Figure 1. Functional expression of ChR2 in skeletal muscle.

(a–c) Expression of ChR2-EYFP in skeletal muscles. (a) Single fibres isolated from flexor digitorum brevis muscles showed bright ChR2-EYFP (green) signals with localization at the cell membrane including the t-tubulus system that surrounds the α-actinin (magenta) containing z-discs (enlargements in lower panels). (b,c) Bright ChR2-EYFP (green) signals were found in explanted soleus muscles (b) and were restricted to α-actinin (magenta) positive skeletal muscle cells (c, top). No expression was seen in the tendon identified with haematoxylin and eosin staining (c, bottom). (d–f) Light-induced single twitches in soleus muscles. (d) Representative examples of single twitches induced by 2- and 25-ms-long light pulses with increasing light intensities. (e) Relationship of pulse duration and maximal twitch force at high light intensity (1.4 mW mm⁻², n=5). (f) Overall comparison of the maximum twitch force induced by single light pulses of different durations and intensities (n=5). Error bars, s.e.m., nuclear staining in blue, scale bars, 10 μm (a), 1 mm (b,c).

Figure 2. Optogenetic generation of tetanic contractions.

(a) Representative examples of sustained contractions generated by various 2-s-long illumination patterns. (b) Quantification of average force during optical stimulation in comparison with electrical stimulation (100 Hz, 20 V, 1 ms, biphasic) (P<0.0001, repeated Dunnett ANOVA test with continuous light stimulation as control, n=6). (c) Relationship between repetition rate and average force normalized to maximal electrical stimulation for different light pulse durations (n=4).

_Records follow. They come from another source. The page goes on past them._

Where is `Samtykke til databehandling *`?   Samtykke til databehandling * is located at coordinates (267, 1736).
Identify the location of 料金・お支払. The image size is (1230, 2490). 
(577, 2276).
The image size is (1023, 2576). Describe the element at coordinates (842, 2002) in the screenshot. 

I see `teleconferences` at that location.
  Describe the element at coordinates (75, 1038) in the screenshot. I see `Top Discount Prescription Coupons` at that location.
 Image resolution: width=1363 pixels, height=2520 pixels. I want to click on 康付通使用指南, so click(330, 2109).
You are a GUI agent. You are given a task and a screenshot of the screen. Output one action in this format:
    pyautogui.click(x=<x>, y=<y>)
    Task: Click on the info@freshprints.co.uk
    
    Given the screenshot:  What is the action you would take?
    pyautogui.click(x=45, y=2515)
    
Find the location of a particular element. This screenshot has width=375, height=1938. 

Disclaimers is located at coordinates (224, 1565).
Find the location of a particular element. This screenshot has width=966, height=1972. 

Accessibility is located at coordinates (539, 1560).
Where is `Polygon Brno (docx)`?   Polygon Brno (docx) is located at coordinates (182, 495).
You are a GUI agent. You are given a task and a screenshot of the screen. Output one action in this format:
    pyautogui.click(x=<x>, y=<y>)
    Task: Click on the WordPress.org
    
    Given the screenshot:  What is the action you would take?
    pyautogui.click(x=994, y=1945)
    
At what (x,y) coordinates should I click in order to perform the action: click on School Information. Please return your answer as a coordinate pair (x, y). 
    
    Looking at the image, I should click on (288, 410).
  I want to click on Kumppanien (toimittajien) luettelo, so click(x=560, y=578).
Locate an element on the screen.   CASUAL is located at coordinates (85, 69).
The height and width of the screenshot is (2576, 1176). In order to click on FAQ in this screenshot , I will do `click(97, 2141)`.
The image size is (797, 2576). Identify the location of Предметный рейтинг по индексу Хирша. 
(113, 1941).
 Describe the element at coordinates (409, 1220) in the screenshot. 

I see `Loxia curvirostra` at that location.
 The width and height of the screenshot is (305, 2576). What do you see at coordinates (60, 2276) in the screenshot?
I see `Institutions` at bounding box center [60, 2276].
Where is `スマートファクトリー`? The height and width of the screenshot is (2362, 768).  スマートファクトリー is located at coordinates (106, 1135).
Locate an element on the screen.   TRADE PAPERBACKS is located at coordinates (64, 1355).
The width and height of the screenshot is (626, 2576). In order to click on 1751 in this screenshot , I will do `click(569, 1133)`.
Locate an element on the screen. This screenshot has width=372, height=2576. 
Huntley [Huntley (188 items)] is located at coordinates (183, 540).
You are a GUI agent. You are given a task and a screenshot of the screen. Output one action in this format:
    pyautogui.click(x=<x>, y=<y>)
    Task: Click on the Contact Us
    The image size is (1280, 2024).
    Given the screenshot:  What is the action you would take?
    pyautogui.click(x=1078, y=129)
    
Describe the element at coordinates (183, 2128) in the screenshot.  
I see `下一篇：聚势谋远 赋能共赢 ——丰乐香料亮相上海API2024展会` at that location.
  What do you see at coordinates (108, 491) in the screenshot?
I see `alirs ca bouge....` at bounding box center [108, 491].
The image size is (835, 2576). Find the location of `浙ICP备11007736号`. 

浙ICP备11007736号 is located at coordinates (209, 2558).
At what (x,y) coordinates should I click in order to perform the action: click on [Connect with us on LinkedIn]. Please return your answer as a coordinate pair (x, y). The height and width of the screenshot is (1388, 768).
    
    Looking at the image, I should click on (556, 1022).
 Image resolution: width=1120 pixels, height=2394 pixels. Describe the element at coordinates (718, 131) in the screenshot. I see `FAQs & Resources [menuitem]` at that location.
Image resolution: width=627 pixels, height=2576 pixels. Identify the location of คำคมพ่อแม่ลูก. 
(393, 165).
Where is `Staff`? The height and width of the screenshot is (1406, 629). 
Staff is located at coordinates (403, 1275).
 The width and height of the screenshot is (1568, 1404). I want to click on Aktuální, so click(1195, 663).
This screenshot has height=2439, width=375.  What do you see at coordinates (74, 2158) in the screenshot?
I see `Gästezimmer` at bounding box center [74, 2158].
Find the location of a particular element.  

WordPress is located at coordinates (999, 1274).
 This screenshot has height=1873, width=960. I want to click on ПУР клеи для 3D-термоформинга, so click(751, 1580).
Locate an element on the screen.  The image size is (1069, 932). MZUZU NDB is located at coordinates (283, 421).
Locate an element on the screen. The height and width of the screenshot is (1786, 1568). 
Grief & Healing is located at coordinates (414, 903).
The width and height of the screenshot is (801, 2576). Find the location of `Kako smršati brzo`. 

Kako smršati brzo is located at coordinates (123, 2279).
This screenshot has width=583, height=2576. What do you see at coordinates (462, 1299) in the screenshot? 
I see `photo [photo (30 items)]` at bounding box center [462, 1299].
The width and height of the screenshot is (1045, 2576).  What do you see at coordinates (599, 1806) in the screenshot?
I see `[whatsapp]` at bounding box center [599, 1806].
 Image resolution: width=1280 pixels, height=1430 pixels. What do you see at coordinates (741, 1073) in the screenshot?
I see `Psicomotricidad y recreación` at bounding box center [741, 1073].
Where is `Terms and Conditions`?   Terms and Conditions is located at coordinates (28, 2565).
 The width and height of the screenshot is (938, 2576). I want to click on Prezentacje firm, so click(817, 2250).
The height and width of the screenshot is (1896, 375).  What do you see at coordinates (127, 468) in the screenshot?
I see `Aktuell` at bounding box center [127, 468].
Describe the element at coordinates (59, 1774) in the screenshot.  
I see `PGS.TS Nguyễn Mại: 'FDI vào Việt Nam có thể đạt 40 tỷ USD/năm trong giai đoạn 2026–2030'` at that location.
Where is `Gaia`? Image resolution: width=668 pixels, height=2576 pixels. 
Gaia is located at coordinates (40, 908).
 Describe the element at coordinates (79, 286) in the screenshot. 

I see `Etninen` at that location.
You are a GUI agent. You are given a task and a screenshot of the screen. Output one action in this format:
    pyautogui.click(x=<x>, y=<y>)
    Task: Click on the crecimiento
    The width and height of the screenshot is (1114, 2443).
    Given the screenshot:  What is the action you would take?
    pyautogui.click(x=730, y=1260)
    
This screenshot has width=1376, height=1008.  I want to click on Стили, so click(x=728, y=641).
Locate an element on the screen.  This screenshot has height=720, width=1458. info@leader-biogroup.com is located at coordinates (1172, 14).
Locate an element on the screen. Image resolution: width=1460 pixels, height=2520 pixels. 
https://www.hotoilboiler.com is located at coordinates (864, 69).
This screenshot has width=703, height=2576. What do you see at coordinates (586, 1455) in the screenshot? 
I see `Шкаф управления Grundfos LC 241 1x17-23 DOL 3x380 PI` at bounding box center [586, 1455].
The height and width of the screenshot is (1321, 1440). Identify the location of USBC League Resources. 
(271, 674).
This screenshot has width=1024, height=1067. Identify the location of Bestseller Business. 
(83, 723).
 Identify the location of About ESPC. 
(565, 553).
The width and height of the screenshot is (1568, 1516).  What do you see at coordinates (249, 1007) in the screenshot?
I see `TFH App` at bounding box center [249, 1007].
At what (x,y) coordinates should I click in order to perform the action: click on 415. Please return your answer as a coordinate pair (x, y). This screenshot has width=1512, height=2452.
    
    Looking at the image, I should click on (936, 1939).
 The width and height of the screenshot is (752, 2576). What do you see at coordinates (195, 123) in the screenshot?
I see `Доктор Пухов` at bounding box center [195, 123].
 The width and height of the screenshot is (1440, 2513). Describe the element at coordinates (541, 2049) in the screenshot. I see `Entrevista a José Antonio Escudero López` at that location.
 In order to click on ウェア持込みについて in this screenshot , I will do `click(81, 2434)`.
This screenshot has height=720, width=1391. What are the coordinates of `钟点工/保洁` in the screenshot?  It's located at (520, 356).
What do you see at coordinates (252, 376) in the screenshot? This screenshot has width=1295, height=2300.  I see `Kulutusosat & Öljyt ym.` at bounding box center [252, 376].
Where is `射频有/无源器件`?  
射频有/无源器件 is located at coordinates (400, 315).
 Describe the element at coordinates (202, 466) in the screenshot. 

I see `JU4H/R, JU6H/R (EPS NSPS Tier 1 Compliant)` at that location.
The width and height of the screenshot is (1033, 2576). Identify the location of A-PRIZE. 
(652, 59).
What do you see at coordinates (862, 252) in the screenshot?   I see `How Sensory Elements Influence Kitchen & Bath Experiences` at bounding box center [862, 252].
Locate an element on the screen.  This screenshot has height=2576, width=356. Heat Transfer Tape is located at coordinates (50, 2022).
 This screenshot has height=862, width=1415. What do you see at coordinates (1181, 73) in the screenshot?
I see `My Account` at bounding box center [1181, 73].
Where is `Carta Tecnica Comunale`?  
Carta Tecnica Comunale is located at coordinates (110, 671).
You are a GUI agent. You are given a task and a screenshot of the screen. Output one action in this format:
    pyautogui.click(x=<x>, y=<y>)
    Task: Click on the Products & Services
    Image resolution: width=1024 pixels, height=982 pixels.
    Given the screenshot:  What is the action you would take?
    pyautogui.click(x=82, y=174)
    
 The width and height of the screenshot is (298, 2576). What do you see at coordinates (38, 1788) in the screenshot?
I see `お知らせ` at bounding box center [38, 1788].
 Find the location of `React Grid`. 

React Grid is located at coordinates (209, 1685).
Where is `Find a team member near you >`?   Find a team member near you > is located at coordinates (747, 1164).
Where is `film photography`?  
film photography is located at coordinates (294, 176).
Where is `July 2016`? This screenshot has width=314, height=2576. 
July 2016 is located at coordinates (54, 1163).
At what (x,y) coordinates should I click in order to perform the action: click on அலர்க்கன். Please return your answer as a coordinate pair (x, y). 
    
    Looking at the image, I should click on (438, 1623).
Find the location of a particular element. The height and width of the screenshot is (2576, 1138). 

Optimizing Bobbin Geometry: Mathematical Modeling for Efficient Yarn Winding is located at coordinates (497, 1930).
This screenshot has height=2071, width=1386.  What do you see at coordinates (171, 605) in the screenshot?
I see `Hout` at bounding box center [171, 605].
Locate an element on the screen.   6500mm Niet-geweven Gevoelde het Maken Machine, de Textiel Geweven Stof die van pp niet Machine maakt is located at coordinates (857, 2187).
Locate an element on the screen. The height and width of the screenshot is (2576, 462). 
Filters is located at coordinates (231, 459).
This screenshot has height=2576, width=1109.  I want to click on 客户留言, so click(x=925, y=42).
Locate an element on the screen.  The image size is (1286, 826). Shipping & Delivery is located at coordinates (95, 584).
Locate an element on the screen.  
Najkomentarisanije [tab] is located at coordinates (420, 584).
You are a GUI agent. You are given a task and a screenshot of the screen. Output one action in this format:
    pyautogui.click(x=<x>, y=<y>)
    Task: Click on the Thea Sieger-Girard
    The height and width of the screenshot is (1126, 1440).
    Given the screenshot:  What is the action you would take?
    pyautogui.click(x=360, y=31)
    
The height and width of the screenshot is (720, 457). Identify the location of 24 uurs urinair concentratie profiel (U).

Error bars, s.e.m. Av., average; cont., continuous; elect., electrical; norm., normalized; stim., stimulation.

Figure 3. Light-induced action potentials.

(a) Light-induced depolarizations and action potentials using 1-, 5-, 10- and 50-ms-long light pulses (1.4 mW mm⁻²). (b) Relationship between the duration of light pulses and action potential durations (APD, n=4). (c) Membrane potential change during tetanic stimulation (rate of 10 or 50 Hz) using 5-ms-long light pulses (1.4 mW mm⁻²). Error bars, s.e.m.

Figure 4. Fatigue induction during optical and electrical stimulation.

Fatigue development during 350-ms-long tetanic stimulation pattern (optical, 5 ms pulses, 30 Hz, 1.4 mW mm⁻², electrical, 0.1 ms, biphasic, 100 Hz, 20 V) over a time period of 10 min. Fatigue values were compared at each time point using a two-way, paired Student's t-test resulting in P values>0.05 (n=7).

Figure 5. Optical stimulation in CAG EGFP control mice.

Representative recording (n=4) of isometric force measurements of soleus muscles from mice expressing only EGFP during optical stimulation with 5-ms-long pulses at 30 Hz (1.4 mW mm⁻²) and electrical stimulation (10 mA, 1 ms, 100 Hz).

Figure 6. Optogenetic opening of the vocal cords.

(a) H&E staining of a section through the larynx (top) and schematic drawing displaying the different muscle groups and cartilages (bottom: P: posterior cricoarytenoid muscle; L, lateral cricoarytenoid muscle, C, cricoid cartilage; VC, vocal cords; T, thyroid cartilage; Tl, lateral cricothyroid muscle; Tm, medial cricothyroid muscle). (b) Membrane-bound ChR2-EYFP signals (green, enlargement in lower panel) overlaid with α-actinin staining (magenta) in a consecutive slice. (c) Representative examples of opening of the vocal cords induced by various 4-s-long illumination patterns. (d) Open area between the vocal cords calculated before and during illumination (10 ms light pulses, 35.7 mW mm⁻², 40 Hz repetition rate, n=5, two-way, paired Student's t-test, P=0.0145). (e) Relationship between repetition rate and average open area normalized to maximal opening for different light pulse durations (35.7 mW mm⁻², n=3). Error bars, s.e.m., nuclear staining in blue, scale bars, 1 mm (a), 500 μm (b).

Figure 7. Functional ChR2 expression in the larynx after AAV-based gene transfer.

(a) mCherry expression (magenta) in α-actinin (white)-positive fibres of the posterior cricoarytenoid muscle (autofluorescence in green, enlargements in lower panels). (b) Representative example of the transient opening of the vocal cords during 2-s-long pulsed illumination (10 ms, 40 Hz, 35.7 mW mm⁻²). Nuclear staining in blue, scale bar, 200 μm.